● **DIRECTIONS**: Please count the lines of the items below that contain the string "panel", matching case exactly, and give only the number.

● **DATASET RECORDS**:

==*==

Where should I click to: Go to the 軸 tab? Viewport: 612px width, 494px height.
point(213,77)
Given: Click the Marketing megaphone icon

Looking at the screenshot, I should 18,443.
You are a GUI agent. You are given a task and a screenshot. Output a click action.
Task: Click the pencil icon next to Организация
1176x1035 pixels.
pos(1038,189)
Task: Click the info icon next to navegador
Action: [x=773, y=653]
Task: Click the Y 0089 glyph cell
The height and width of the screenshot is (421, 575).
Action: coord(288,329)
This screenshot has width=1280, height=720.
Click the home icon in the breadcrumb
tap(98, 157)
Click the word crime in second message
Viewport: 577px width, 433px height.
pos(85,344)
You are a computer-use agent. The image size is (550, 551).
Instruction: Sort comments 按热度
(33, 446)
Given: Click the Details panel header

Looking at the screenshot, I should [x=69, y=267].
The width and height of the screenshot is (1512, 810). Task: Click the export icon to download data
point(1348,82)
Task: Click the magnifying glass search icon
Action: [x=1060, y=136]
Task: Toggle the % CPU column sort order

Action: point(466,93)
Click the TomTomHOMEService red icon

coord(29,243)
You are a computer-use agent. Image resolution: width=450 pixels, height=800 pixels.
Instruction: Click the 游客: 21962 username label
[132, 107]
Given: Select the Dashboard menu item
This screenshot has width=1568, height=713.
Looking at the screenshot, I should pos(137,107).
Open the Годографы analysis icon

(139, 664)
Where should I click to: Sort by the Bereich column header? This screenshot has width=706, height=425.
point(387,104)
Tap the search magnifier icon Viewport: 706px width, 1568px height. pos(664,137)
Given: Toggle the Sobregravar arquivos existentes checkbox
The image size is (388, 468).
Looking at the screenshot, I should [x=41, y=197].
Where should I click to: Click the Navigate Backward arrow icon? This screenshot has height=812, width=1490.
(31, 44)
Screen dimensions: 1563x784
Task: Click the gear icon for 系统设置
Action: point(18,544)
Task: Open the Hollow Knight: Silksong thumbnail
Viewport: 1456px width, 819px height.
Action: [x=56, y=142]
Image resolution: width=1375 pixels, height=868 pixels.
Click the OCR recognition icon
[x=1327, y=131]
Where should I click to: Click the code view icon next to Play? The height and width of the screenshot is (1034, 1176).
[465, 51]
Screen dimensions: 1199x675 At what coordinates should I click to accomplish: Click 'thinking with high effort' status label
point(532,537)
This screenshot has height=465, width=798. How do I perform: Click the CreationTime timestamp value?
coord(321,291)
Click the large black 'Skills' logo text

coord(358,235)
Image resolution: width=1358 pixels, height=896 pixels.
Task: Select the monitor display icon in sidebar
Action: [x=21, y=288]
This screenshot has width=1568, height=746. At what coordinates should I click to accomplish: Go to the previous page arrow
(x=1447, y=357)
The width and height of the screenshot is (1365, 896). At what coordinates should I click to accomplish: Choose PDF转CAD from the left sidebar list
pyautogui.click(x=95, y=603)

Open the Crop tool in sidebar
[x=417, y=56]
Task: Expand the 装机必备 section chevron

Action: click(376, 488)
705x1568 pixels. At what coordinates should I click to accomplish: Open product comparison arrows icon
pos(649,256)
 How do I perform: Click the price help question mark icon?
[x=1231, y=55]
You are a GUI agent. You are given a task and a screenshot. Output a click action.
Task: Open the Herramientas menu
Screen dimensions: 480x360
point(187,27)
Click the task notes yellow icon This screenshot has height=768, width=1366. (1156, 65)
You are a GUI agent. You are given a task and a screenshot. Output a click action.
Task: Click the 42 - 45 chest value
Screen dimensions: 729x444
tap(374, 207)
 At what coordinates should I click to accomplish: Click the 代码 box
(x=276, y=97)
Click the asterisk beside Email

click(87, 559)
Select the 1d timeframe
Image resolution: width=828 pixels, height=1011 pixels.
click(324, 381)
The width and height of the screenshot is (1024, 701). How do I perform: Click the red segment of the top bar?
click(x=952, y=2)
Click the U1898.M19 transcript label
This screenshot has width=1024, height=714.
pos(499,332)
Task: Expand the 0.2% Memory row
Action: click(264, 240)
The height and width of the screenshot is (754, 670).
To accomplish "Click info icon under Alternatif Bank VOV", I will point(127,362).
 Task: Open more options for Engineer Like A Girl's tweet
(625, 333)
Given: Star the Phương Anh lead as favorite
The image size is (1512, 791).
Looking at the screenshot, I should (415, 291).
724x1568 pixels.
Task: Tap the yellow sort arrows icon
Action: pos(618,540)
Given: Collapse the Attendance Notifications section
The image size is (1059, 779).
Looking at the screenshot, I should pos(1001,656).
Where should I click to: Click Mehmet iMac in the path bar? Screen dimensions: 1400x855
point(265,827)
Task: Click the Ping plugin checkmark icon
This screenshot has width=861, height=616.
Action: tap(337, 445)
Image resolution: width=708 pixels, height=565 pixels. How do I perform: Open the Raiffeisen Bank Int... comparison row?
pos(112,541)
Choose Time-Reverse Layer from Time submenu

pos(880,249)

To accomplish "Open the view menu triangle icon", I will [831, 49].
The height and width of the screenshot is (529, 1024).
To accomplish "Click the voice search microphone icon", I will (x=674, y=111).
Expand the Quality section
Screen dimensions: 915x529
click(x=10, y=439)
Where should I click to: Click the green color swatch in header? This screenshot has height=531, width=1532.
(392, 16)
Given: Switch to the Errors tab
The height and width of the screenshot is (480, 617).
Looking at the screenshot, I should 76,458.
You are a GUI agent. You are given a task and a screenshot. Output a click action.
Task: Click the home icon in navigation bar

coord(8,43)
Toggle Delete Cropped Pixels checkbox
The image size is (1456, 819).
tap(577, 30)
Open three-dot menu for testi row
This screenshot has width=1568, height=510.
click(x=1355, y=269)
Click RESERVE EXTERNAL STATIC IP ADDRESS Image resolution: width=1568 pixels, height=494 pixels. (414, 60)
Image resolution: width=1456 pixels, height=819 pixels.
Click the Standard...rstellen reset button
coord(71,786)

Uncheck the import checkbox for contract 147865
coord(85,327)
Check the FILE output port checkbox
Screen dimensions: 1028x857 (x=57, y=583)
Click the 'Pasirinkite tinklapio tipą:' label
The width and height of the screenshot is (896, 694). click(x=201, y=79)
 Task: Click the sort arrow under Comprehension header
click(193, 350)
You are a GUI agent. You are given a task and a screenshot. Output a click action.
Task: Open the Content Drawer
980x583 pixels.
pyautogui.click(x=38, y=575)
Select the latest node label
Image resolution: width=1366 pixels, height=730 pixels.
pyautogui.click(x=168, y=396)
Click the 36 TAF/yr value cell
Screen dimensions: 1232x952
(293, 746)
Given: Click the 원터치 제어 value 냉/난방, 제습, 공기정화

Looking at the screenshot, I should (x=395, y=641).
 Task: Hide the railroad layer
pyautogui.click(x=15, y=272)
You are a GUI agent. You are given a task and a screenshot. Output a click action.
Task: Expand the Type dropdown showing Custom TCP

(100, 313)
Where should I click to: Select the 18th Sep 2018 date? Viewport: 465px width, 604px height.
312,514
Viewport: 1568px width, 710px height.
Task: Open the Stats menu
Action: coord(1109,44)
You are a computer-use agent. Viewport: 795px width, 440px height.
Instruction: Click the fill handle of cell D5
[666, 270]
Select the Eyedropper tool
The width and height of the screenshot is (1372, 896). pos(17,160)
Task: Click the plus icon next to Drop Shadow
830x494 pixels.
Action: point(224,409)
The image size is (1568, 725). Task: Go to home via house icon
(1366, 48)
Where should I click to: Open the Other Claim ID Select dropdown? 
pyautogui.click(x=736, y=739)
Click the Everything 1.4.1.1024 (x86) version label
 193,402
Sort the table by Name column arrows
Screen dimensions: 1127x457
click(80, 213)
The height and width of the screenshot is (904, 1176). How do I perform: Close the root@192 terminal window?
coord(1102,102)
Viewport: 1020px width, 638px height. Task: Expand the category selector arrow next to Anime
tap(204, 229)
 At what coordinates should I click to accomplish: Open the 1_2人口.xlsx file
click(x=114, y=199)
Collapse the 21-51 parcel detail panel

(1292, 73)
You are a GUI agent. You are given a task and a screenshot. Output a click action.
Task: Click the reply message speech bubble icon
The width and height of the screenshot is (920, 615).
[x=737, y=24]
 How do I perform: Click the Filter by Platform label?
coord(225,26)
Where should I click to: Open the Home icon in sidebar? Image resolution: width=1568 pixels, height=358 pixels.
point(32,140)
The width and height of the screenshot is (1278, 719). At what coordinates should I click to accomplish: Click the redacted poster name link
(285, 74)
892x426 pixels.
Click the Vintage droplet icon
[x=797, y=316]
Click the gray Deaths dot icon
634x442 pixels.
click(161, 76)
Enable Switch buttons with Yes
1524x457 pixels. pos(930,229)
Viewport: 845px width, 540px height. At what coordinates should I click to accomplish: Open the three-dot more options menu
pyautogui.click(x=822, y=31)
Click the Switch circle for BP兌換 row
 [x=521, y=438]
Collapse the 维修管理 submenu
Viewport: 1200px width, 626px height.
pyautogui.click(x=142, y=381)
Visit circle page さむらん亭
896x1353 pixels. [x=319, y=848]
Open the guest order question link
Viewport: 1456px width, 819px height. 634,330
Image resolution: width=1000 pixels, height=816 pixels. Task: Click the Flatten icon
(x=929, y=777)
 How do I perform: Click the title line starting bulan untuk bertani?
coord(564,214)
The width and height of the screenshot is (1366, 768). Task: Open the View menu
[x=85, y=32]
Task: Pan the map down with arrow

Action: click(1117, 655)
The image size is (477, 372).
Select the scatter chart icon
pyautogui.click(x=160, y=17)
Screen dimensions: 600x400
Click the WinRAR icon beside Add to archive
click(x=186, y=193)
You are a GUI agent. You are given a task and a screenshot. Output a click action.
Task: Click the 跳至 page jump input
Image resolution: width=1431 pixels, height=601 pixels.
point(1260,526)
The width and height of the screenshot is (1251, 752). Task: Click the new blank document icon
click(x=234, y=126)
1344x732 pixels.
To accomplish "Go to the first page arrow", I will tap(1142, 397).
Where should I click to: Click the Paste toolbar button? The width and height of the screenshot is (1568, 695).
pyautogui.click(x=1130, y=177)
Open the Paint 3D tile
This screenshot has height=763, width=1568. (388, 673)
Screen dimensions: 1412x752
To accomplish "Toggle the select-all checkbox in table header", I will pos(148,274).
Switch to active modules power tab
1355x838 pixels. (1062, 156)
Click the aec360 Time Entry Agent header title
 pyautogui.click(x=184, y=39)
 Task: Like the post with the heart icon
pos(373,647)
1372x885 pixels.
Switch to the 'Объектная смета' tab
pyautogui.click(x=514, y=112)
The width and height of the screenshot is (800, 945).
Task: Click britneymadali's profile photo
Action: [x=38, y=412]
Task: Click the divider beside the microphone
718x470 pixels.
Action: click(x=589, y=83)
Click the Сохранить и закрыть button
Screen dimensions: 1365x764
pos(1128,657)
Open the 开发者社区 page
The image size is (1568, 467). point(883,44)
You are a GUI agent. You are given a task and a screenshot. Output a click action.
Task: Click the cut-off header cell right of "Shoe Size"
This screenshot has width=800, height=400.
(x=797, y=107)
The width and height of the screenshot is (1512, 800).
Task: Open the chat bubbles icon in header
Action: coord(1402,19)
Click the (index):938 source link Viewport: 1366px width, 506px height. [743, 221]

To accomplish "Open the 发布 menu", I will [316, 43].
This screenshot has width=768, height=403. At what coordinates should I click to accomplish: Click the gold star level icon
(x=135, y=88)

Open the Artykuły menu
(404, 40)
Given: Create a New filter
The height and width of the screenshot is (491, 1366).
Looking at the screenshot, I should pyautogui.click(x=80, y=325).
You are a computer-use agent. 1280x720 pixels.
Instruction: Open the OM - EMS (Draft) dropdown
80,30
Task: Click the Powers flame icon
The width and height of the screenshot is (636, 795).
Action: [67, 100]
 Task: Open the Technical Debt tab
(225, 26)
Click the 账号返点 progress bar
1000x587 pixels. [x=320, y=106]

==*==

● **RESPONSE TO THIS TASK**: 2